Bromwells are cursing themselves
(Kristine Buls/Examiner)
Thomas Bromwell and his wife, Mary Patricia, second from right, leave the Federal Court Building in Baltimore with family members after the couple received their sentences Friday.
Michael Olesker, The Examiner
2007-11-19 08:00:00.0
Current rank: Not ranked
BALTIMORE -
Put away your carefully honed curses for Tommy Bromwell, the disgraced former state senator now heading for prison. He knows, he knows. Put away your slings and arrows over the crimes committed by Bromwell and his wife, Mary Patricia, who stares at her own time behind bars. She knows, too.
There is no curse you can hurl at them that they haven’t already hurled at themselves. Tommy Bromwell should have been in Annapolis last week, working out the details on budgets and slots. He knows how to do these things, and once did them with insight and street smarts.
Instead, he stood there in his public humiliation before federal Judge J. Frederick Motz and about a hundred of the Bromwells’ friends and family members as Motz pronounced, in barely audible terms, that Bromwell would face the next seven years removed from the rest of the world.
Mary Patricia Bromwell should be getting her children ready for school today. They have an 11-year-old and a 14-year-old still at home. But where’s home now that they’ve lost everything for the crimes they committed? Mrs. Bromwell now prepares for a year in prison. At the sentencing Friday, Judge Motz wondered aloud whether there weren’t some “other family members who might help” with the kids while the Bromwells go away.
When Mrs. Bromwell heard those words, she buried her face in her arms until her composure returned.
Yes, yes, they have it coming. Nobody, not even the Bromwells, disputes this, so save your curses and your piety about the public confidence in politics taking another shot to the head.
The Bromwells know.
They are grown-ups, and their embarrassment has played out in front of everybody for the past several years now, and their pain is just beginning. Their children are taunted in school. Their former neighbors now gossip behind their backs, and their former constituents now feel betrayed.
They know.
If you think they don’t, you should have been there Friday in the moments before Motz muttered his fully justified sentences.
Her voice hoarse and trembling, Mary Patricia Bromwell talked about “the irreparable hurt to those who love me, and those I love. I’ve watched them suffer through no fault of their own. I acknowledge every day, I’ve caused their … lasting and profound pain.

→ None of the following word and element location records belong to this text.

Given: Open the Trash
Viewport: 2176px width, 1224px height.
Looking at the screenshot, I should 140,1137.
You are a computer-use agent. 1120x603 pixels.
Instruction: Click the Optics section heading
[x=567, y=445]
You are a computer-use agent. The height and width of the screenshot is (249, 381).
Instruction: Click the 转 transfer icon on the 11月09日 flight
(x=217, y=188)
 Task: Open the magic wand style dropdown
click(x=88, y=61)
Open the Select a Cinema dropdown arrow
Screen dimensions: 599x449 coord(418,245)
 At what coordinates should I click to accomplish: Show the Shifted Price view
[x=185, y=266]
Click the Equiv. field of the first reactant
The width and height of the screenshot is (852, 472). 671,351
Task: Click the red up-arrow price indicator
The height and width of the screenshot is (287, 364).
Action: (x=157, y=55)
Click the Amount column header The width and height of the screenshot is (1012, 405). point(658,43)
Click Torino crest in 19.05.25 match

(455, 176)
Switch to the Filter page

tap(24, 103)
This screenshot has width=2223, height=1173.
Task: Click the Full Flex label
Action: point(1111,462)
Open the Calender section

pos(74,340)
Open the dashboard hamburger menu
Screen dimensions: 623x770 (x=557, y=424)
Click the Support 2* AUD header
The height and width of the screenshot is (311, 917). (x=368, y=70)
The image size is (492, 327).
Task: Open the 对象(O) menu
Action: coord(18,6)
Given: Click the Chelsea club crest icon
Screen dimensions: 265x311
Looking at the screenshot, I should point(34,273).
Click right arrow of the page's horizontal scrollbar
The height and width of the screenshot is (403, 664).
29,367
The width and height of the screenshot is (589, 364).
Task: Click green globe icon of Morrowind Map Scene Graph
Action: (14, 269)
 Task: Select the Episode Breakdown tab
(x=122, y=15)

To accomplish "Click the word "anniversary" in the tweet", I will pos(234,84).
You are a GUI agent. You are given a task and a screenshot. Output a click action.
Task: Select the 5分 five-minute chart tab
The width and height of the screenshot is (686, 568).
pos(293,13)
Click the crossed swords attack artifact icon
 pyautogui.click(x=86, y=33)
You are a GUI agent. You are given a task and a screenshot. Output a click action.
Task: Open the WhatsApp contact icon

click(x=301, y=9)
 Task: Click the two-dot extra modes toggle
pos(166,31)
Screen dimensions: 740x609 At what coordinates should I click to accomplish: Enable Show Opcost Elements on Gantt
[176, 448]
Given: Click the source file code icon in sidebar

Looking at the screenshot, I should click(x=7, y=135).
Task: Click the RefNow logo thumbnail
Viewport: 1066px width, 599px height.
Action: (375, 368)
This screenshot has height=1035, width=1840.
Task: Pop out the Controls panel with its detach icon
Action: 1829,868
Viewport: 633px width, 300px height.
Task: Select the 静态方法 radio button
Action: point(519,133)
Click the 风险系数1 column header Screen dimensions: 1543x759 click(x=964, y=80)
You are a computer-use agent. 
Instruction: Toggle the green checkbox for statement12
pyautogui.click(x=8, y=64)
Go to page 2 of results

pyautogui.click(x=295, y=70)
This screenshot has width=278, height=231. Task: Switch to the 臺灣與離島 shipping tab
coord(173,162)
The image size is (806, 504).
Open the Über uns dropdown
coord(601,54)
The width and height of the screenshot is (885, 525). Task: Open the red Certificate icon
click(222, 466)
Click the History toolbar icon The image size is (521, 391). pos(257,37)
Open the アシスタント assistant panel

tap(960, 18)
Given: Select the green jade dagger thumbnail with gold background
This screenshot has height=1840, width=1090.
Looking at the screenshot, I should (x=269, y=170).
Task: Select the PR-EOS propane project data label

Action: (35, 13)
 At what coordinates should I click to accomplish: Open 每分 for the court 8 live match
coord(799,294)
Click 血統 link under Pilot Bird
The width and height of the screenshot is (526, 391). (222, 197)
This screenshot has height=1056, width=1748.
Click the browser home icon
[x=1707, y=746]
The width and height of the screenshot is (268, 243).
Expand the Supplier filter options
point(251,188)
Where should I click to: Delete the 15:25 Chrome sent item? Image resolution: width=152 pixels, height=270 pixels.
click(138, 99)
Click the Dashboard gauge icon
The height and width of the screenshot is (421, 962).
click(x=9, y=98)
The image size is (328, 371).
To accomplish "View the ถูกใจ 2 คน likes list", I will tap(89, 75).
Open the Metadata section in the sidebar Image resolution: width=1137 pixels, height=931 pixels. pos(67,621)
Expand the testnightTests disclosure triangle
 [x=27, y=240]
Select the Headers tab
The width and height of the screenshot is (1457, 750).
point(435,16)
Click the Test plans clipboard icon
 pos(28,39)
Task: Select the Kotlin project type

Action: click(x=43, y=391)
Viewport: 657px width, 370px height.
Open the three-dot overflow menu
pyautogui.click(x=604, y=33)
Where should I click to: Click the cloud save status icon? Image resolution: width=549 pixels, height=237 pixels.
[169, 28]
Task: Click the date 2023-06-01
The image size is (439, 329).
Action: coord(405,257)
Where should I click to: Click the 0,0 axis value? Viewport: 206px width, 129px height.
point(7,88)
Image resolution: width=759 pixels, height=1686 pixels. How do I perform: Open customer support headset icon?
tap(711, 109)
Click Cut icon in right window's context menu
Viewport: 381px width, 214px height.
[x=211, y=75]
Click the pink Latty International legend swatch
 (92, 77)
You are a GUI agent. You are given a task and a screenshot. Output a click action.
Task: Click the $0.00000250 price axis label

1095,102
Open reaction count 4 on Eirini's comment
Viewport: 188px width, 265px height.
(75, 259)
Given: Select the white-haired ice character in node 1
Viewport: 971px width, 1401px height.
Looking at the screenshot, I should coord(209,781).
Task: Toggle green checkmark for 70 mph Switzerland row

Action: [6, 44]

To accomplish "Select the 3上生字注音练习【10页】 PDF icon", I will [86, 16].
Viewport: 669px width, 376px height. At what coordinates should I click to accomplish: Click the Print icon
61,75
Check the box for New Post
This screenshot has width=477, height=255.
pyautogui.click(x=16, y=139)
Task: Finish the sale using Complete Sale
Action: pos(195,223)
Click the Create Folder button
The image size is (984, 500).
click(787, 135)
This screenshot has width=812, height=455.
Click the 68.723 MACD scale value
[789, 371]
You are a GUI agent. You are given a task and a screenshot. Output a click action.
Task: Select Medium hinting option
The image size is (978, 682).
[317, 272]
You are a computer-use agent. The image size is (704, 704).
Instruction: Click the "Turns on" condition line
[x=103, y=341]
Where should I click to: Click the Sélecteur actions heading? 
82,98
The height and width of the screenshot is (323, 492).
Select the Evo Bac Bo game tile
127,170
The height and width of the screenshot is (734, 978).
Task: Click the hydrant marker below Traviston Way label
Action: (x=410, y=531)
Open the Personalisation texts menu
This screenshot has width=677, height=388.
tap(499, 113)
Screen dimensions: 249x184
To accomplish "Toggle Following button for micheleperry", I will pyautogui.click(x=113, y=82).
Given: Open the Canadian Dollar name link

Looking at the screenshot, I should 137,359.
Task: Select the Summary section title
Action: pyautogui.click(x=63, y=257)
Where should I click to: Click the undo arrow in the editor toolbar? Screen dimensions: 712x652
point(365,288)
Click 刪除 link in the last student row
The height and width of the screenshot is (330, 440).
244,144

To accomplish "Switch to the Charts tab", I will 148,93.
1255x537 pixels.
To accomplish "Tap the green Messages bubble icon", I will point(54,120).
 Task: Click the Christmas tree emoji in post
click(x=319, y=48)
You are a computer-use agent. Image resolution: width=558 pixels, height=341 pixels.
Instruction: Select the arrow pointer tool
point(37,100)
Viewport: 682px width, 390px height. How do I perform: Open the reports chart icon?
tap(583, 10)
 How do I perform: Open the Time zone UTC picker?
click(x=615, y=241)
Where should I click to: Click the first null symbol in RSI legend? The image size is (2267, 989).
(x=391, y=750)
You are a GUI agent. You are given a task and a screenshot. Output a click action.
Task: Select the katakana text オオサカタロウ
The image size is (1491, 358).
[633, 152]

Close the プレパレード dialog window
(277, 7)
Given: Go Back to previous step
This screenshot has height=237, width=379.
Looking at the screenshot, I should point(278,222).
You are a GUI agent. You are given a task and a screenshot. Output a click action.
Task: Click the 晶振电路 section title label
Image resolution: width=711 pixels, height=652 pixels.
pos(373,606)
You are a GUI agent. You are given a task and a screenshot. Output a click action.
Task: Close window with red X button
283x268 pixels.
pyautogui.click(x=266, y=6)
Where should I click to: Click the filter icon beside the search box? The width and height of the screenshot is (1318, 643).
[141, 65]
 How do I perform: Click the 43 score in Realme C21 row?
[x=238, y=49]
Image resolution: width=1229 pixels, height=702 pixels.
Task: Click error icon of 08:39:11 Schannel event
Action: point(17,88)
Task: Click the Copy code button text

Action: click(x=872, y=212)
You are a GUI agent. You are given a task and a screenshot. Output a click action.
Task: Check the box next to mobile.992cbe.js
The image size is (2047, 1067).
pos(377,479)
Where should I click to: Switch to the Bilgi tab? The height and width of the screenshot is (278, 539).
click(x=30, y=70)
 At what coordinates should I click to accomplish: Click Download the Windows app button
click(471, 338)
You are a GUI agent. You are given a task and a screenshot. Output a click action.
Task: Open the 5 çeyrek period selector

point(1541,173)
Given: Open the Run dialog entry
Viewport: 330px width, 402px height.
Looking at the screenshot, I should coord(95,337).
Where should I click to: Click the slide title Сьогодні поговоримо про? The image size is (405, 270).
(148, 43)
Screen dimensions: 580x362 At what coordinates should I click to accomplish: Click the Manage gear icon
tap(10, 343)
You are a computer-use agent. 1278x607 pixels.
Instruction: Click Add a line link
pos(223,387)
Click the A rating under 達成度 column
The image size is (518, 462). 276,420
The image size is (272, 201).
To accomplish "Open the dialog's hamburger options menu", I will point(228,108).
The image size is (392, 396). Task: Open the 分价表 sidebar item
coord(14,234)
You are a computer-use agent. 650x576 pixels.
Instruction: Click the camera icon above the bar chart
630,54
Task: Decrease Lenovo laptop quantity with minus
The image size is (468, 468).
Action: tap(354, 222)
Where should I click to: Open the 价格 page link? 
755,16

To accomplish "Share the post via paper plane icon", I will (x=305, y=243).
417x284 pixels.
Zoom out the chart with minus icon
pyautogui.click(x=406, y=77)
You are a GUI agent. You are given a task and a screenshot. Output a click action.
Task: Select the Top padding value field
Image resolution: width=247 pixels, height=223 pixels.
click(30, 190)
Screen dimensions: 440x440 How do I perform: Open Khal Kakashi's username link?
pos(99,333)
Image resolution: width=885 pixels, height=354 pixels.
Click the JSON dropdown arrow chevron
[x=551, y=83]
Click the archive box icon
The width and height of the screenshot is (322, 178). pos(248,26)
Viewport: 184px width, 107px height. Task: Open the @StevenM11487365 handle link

“How,” she asked, “do you accept a job and money for doing nearly nothing?”
Now she was coming to the heart of the government’s case: The publicly funded contracts her husband helped steer to a Baltimore-based construction company, and the thousands of dollars in building materials the Bromwells received for their Parkville home, and the $200,000 in salary Mrs. Bromwell received for a no-show job.
She’d figured she would do “whatever work was assigned.” But there was no work, and when she figured this out, “I should have walked away. … But I was selfish, and lazy, and stupid.” She said she grew up in a military family. She was always told “your name is all you really have in life. And I’ve disgraced my name, and my family. … There is no hell deep enough for me.”
Judge Motz was clearly moved. He’d come out prepared to nail both of the Bromwells pretty hard, but he was beginning to waver. Then Tommy Bromwell stood up and took all the blame.
He said he’d done something “terribly wrong.” He meant the money under the table, but he also meant something else: He dragged his wife into this mess and “kept her in.” He made her vulnerable. When she asked why she wasn’t doing any work, “I’m the one,” her husband said, “who kept telling her, ‘It’s gonna get busy.’
“My wife’s involvement is on my shoulders,” he said. “I will never be able to forgive myself for what I’ve done to my wife and family and friends.”
So save your wrath today. The Bromwells are already down for the count. They know they screwed up and know they will pay the price for it, even though Judge Motz acknowledged he was handing out “a lesser sentence than I had intended.”
He was ready to throw the book at them. He was ready to match his sentencing with his anger over the Bromwells’ “undermining of public confidence.”
But he contained his sense of vengeance, as we all can contain ours.
Put away your curse words and your indignation. The Bromwells beat you to it. They awaken each morning and look in the mirror, and there isn’t a curse in the whole world they haven’t hurled at themselves.